**RECORDS FOR THE EXERCISE:**

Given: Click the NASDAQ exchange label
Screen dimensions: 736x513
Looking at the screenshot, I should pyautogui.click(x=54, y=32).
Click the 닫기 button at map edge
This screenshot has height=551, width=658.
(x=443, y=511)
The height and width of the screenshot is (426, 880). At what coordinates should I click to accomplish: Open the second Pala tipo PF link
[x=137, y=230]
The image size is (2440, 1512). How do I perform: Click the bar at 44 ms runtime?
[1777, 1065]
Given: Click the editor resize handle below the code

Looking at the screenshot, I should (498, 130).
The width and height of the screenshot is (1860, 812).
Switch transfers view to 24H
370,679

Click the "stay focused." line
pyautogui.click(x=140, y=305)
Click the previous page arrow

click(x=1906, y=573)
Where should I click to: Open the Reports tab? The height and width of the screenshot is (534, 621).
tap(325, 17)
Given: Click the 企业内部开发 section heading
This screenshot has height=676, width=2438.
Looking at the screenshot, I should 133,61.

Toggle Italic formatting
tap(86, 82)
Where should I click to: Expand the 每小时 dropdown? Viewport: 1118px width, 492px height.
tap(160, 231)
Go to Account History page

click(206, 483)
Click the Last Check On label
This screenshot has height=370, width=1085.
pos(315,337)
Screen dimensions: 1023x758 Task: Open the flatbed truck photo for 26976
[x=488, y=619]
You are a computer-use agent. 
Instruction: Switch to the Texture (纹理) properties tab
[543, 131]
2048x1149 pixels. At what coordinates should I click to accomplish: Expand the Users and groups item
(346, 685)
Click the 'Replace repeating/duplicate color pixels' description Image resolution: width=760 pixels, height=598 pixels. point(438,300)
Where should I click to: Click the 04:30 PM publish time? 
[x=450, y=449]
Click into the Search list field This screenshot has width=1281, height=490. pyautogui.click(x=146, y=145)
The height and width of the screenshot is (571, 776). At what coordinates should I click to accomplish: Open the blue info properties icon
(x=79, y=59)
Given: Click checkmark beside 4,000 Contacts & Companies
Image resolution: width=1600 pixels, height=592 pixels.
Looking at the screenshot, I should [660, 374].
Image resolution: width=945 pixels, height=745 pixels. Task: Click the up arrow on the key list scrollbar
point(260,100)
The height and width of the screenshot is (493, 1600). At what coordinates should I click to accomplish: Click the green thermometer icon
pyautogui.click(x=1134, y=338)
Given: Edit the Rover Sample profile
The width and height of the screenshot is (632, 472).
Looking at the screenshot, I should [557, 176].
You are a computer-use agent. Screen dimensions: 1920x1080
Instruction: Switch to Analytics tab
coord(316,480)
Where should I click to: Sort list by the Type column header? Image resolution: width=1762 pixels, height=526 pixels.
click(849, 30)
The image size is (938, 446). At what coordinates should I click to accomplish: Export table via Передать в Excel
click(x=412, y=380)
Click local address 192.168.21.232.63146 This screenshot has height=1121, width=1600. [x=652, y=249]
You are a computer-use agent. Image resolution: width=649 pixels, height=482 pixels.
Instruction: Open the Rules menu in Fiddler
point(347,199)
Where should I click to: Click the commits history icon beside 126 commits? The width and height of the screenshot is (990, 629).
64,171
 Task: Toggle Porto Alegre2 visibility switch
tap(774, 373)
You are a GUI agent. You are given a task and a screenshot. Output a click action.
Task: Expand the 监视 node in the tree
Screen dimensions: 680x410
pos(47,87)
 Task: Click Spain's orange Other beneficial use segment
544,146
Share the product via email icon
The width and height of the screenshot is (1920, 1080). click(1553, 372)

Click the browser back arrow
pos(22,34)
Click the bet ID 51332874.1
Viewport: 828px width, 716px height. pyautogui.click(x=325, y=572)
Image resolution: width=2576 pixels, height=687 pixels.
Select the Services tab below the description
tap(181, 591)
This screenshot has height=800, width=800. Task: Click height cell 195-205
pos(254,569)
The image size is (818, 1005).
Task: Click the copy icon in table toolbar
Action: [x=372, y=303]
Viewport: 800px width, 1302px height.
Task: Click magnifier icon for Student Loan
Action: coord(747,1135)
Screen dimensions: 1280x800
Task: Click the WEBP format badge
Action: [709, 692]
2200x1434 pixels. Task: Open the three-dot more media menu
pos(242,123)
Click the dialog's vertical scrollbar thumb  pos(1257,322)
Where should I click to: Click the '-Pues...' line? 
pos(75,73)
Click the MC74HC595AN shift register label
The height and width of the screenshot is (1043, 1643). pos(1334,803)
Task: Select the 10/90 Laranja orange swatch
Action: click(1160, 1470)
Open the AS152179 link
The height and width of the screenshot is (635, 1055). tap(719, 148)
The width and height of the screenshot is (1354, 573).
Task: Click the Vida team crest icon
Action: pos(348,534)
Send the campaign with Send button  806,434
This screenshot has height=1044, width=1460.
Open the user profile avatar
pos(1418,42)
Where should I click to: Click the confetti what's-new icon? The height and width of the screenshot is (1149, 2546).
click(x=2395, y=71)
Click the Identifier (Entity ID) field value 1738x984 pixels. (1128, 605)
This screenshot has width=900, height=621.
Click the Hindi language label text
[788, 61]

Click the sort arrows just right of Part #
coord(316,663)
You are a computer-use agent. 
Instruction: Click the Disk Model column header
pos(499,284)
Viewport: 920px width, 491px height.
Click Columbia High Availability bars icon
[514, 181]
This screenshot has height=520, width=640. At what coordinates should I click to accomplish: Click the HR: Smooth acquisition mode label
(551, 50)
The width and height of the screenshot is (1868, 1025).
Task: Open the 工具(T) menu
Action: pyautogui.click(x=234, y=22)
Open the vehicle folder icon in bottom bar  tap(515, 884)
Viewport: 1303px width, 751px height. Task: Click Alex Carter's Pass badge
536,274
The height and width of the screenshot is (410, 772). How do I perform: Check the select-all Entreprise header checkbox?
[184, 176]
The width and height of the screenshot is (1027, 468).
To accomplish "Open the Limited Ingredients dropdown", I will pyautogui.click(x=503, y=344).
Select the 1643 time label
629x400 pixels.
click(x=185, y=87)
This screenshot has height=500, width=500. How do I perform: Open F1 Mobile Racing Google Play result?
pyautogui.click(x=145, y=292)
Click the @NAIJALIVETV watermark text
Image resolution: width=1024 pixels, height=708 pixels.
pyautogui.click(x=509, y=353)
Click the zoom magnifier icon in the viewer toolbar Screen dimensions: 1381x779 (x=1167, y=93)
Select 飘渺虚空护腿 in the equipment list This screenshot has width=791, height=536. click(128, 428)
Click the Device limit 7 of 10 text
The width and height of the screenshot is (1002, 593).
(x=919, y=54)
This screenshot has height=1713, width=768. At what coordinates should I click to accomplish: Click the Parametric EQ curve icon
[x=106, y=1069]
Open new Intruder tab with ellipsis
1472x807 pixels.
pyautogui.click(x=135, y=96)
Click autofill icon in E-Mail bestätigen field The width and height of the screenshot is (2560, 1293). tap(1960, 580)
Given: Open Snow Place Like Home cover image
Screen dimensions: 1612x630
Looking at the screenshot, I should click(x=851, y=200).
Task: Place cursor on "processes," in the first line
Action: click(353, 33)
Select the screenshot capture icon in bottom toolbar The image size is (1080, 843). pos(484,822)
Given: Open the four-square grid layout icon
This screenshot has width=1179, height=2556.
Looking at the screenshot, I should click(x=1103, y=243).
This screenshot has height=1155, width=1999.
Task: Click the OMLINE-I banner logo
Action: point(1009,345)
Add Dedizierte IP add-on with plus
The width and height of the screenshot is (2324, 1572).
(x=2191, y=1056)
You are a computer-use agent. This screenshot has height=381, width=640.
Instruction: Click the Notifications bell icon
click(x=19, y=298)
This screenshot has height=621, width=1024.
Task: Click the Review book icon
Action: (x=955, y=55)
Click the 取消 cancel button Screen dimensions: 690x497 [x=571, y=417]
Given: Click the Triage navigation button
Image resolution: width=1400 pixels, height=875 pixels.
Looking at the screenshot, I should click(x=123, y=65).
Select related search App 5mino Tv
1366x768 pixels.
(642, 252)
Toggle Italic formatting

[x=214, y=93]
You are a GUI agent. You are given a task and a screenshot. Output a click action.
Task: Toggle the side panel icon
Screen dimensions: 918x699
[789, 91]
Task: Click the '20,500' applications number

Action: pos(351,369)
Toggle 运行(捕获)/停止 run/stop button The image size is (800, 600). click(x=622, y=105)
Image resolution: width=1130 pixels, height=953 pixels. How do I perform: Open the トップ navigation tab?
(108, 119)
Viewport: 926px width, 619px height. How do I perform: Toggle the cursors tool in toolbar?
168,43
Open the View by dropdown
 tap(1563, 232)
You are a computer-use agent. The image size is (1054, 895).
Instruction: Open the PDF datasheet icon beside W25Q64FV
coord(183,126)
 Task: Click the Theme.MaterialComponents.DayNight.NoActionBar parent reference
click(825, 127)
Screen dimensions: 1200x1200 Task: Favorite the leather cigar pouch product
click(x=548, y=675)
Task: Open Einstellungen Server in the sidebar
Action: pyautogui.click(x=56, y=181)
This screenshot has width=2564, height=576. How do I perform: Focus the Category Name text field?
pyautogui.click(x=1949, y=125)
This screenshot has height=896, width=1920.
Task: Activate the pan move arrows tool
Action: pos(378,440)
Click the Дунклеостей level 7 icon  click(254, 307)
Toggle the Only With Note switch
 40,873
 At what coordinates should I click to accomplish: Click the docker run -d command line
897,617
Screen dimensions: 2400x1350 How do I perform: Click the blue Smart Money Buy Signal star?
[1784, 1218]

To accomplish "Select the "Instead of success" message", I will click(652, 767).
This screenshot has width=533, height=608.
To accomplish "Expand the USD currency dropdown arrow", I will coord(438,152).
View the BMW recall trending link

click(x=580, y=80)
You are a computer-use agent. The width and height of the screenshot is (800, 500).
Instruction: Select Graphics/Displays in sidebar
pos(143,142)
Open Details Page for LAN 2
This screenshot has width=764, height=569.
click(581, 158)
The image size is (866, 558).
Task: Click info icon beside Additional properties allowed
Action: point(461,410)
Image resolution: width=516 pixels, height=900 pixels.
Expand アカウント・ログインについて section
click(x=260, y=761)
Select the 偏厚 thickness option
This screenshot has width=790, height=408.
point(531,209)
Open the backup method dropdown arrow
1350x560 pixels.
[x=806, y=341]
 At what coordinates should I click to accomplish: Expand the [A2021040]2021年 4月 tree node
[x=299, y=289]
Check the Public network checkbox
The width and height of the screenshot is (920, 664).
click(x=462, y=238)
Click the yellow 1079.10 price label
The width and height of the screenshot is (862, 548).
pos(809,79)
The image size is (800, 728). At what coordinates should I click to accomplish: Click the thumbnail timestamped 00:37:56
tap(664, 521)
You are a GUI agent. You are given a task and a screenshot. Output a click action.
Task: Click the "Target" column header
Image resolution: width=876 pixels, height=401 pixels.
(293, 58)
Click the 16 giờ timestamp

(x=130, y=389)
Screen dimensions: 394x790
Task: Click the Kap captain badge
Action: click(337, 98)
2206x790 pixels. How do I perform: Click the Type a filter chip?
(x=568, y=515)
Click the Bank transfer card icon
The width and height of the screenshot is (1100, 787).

**INSTRUCTIONS TO FOLLOW:**
Copy the material word for word from its first line through the line that contains "tap(325, 17)", including that line.

**PROBLEM SOLUTION:**
Given: Click the NASDAQ exchange label
Screen dimensions: 736x513
Looking at the screenshot, I should pyautogui.click(x=54, y=32).
Click the 닫기 button at map edge
This screenshot has height=551, width=658.
(x=443, y=511)
The height and width of the screenshot is (426, 880). At what coordinates should I click to accomplish: Open the second Pala tipo PF link
[x=137, y=230]
The image size is (2440, 1512). How do I perform: Click the bar at 44 ms runtime?
[1777, 1065]
Given: Click the editor resize handle below the code

Looking at the screenshot, I should (498, 130).
The width and height of the screenshot is (1860, 812).
Switch transfers view to 24H
370,679

Click the "stay focused." line
pyautogui.click(x=140, y=305)
Click the previous page arrow

click(x=1906, y=573)
Where should I click to: Open the Reports tab? The height and width of the screenshot is (534, 621).
tap(325, 17)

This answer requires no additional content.